Start of WORKING DATA
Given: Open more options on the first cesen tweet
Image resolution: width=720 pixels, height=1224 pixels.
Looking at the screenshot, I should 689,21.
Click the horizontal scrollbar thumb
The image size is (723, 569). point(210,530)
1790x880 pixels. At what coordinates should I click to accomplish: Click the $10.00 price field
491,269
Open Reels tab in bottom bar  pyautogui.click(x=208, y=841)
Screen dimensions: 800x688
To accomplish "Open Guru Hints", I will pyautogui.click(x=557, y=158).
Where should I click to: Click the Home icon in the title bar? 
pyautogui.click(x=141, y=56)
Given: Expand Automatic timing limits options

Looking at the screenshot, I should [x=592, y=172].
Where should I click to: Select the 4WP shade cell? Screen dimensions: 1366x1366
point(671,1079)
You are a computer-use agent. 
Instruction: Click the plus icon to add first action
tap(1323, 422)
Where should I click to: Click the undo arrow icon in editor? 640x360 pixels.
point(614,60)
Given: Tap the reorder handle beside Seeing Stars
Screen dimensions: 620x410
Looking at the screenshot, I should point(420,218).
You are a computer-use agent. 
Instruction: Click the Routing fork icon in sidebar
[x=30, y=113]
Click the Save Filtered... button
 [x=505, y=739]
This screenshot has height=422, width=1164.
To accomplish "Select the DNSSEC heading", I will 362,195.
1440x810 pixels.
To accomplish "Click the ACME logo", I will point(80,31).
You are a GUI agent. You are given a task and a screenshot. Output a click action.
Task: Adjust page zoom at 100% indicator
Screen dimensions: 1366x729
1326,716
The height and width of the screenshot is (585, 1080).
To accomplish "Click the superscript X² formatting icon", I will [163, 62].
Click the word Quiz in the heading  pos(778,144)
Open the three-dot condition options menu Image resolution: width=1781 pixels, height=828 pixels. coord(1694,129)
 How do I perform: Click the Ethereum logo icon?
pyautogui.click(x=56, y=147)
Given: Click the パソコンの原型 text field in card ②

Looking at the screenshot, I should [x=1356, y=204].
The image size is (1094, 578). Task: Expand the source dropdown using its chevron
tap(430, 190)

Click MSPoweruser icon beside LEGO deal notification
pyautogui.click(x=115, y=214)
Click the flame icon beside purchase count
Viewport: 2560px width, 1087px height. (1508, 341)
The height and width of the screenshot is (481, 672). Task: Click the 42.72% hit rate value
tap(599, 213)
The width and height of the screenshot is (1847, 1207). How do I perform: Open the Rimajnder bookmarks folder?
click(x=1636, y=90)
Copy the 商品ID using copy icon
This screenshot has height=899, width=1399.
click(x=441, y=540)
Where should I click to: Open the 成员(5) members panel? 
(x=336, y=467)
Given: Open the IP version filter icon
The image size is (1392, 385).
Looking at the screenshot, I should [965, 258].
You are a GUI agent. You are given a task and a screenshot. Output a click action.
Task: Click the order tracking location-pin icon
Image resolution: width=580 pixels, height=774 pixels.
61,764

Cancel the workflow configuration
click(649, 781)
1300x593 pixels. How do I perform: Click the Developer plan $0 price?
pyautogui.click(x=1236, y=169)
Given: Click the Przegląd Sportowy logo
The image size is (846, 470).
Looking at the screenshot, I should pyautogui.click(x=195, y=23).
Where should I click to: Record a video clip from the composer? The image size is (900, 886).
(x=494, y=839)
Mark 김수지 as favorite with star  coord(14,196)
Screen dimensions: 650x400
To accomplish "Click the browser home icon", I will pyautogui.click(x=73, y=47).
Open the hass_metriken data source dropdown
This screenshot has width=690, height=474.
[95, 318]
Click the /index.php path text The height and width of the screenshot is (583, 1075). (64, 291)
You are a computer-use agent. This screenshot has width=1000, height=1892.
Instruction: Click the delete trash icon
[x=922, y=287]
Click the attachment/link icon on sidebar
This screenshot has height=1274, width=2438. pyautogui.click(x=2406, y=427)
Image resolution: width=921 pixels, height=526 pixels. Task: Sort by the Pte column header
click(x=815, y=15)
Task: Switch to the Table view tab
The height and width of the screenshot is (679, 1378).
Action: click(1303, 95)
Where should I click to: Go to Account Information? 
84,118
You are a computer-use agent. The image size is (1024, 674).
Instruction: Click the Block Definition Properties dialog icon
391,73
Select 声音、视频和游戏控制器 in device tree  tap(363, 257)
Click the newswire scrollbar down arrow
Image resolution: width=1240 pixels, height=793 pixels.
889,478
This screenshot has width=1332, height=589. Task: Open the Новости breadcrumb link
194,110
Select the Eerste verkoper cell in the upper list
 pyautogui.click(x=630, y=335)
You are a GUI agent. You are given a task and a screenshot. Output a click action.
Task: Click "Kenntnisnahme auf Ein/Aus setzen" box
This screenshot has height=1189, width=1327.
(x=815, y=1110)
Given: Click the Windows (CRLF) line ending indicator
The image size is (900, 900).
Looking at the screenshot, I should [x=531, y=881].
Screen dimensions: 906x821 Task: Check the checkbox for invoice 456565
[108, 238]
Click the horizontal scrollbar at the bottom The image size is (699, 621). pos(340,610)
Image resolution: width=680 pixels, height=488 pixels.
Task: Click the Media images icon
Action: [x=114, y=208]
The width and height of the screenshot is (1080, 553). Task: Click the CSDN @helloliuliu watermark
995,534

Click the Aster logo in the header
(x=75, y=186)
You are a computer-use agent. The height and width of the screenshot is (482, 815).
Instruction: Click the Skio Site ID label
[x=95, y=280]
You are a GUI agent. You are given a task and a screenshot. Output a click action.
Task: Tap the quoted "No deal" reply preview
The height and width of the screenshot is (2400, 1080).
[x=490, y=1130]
End of WORKING DATA
→ **THE PROBLEM**
Copy out the entries above without altering a single character.

→ **RESPONSE**
Given: Open more options on the first cesen tweet
Image resolution: width=720 pixels, height=1224 pixels.
Looking at the screenshot, I should 689,21.
Click the horizontal scrollbar thumb
The image size is (723, 569). point(210,530)
1790x880 pixels. At what coordinates should I click to accomplish: Click the $10.00 price field
491,269
Open Reels tab in bottom bar  pyautogui.click(x=208, y=841)
Screen dimensions: 800x688
To accomplish "Open Guru Hints", I will pyautogui.click(x=557, y=158).
Where should I click to: Click the Home icon in the title bar? 
pyautogui.click(x=141, y=56)
Given: Expand Automatic timing limits options

Looking at the screenshot, I should [x=592, y=172].
Where should I click to: Select the 4WP shade cell? Screen dimensions: 1366x1366
point(671,1079)
You are a computer-use agent. 
Instruction: Click the plus icon to add first action
tap(1323, 422)
Where should I click to: Click the undo arrow icon in editor? 640x360 pixels.
point(614,60)
Given: Tap the reorder handle beside Seeing Stars
Screen dimensions: 620x410
Looking at the screenshot, I should point(420,218).
You are a computer-use agent. 
Instruction: Click the Routing fork icon in sidebar
[x=30, y=113]
Click the Save Filtered... button
 [x=505, y=739]
This screenshot has height=422, width=1164.
To accomplish "Select the DNSSEC heading", I will 362,195.
1440x810 pixels.
To accomplish "Click the ACME logo", I will point(80,31).
You are a GUI agent. You are given a task and a screenshot. Output a click action.
Task: Adjust page zoom at 100% indicator
Screen dimensions: 1366x729
1326,716
The height and width of the screenshot is (585, 1080).
To accomplish "Click the superscript X² formatting icon", I will [163, 62].
Click the word Quiz in the heading  pos(778,144)
Open the three-dot condition options menu Image resolution: width=1781 pixels, height=828 pixels. coord(1694,129)
 How do I perform: Click the Ethereum logo icon?
pyautogui.click(x=56, y=147)
Given: Click the パソコンの原型 text field in card ②

Looking at the screenshot, I should [x=1356, y=204].
The image size is (1094, 578). Task: Expand the source dropdown using its chevron
tap(430, 190)

Click MSPoweruser icon beside LEGO deal notification
pyautogui.click(x=115, y=214)
Click the flame icon beside purchase count
Viewport: 2560px width, 1087px height. (1508, 341)
The height and width of the screenshot is (481, 672). Task: Click the 42.72% hit rate value
tap(599, 213)
The width and height of the screenshot is (1847, 1207). How do I perform: Open the Rimajnder bookmarks folder?
click(x=1636, y=90)
Copy the 商品ID using copy icon
This screenshot has height=899, width=1399.
click(x=441, y=540)
Where should I click to: Open the 成员(5) members panel? 
(x=336, y=467)
Given: Open the IP version filter icon
The image size is (1392, 385).
Looking at the screenshot, I should [965, 258].
You are a GUI agent. You are given a task and a screenshot. Output a click action.
Task: Click the order tracking location-pin icon
Image resolution: width=580 pixels, height=774 pixels.
61,764

Cancel the workflow configuration
click(649, 781)
1300x593 pixels. How do I perform: Click the Developer plan $0 price?
pyautogui.click(x=1236, y=169)
Given: Click the Przegląd Sportowy logo
The image size is (846, 470).
Looking at the screenshot, I should pyautogui.click(x=195, y=23).
Where should I click to: Record a video clip from the composer? The image size is (900, 886).
(x=494, y=839)
Mark 김수지 as favorite with star  coord(14,196)
Screen dimensions: 650x400
To accomplish "Click the browser home icon", I will pyautogui.click(x=73, y=47).
Open the hass_metriken data source dropdown
This screenshot has width=690, height=474.
[95, 318]
Click the /index.php path text The height and width of the screenshot is (583, 1075). (64, 291)
You are a computer-use agent. This screenshot has width=1000, height=1892.
Instruction: Click the delete trash icon
[x=922, y=287]
Click the attachment/link icon on sidebar
This screenshot has height=1274, width=2438. pyautogui.click(x=2406, y=427)
Image resolution: width=921 pixels, height=526 pixels. Task: Sort by the Pte column header
click(x=815, y=15)
Task: Switch to the Table view tab
The height and width of the screenshot is (679, 1378).
Action: click(1303, 95)
Where should I click to: Go to Account Information? 
84,118
You are a computer-use agent. The image size is (1024, 674).
Instruction: Click the Block Definition Properties dialog icon
391,73
Select 声音、视频和游戏控制器 in device tree  tap(363, 257)
Click the newswire scrollbar down arrow
Image resolution: width=1240 pixels, height=793 pixels.
889,478
This screenshot has width=1332, height=589. Task: Open the Новости breadcrumb link
194,110
Select the Eerste verkoper cell in the upper list
 pyautogui.click(x=630, y=335)
You are a GUI agent. You are given a task and a screenshot. Output a click action.
Task: Click "Kenntnisnahme auf Ein/Aus setzen" box
This screenshot has height=1189, width=1327.
(x=815, y=1110)
Given: Click the Windows (CRLF) line ending indicator
The image size is (900, 900).
Looking at the screenshot, I should [x=531, y=881].
Screen dimensions: 906x821 Task: Check the checkbox for invoice 456565
[108, 238]
Click the horizontal scrollbar at the bottom The image size is (699, 621). pos(340,610)
Image resolution: width=680 pixels, height=488 pixels.
Task: Click the Media images icon
Action: [x=114, y=208]
The width and height of the screenshot is (1080, 553). Task: Click the CSDN @helloliuliu watermark
995,534

Click the Aster logo in the header
(x=75, y=186)
You are a computer-use agent. The height and width of the screenshot is (482, 815).
Instruction: Click the Skio Site ID label
[x=95, y=280]
You are a GUI agent. You are given a task and a screenshot. Output a click action.
Task: Tap the quoted "No deal" reply preview
The height and width of the screenshot is (2400, 1080).
[x=490, y=1130]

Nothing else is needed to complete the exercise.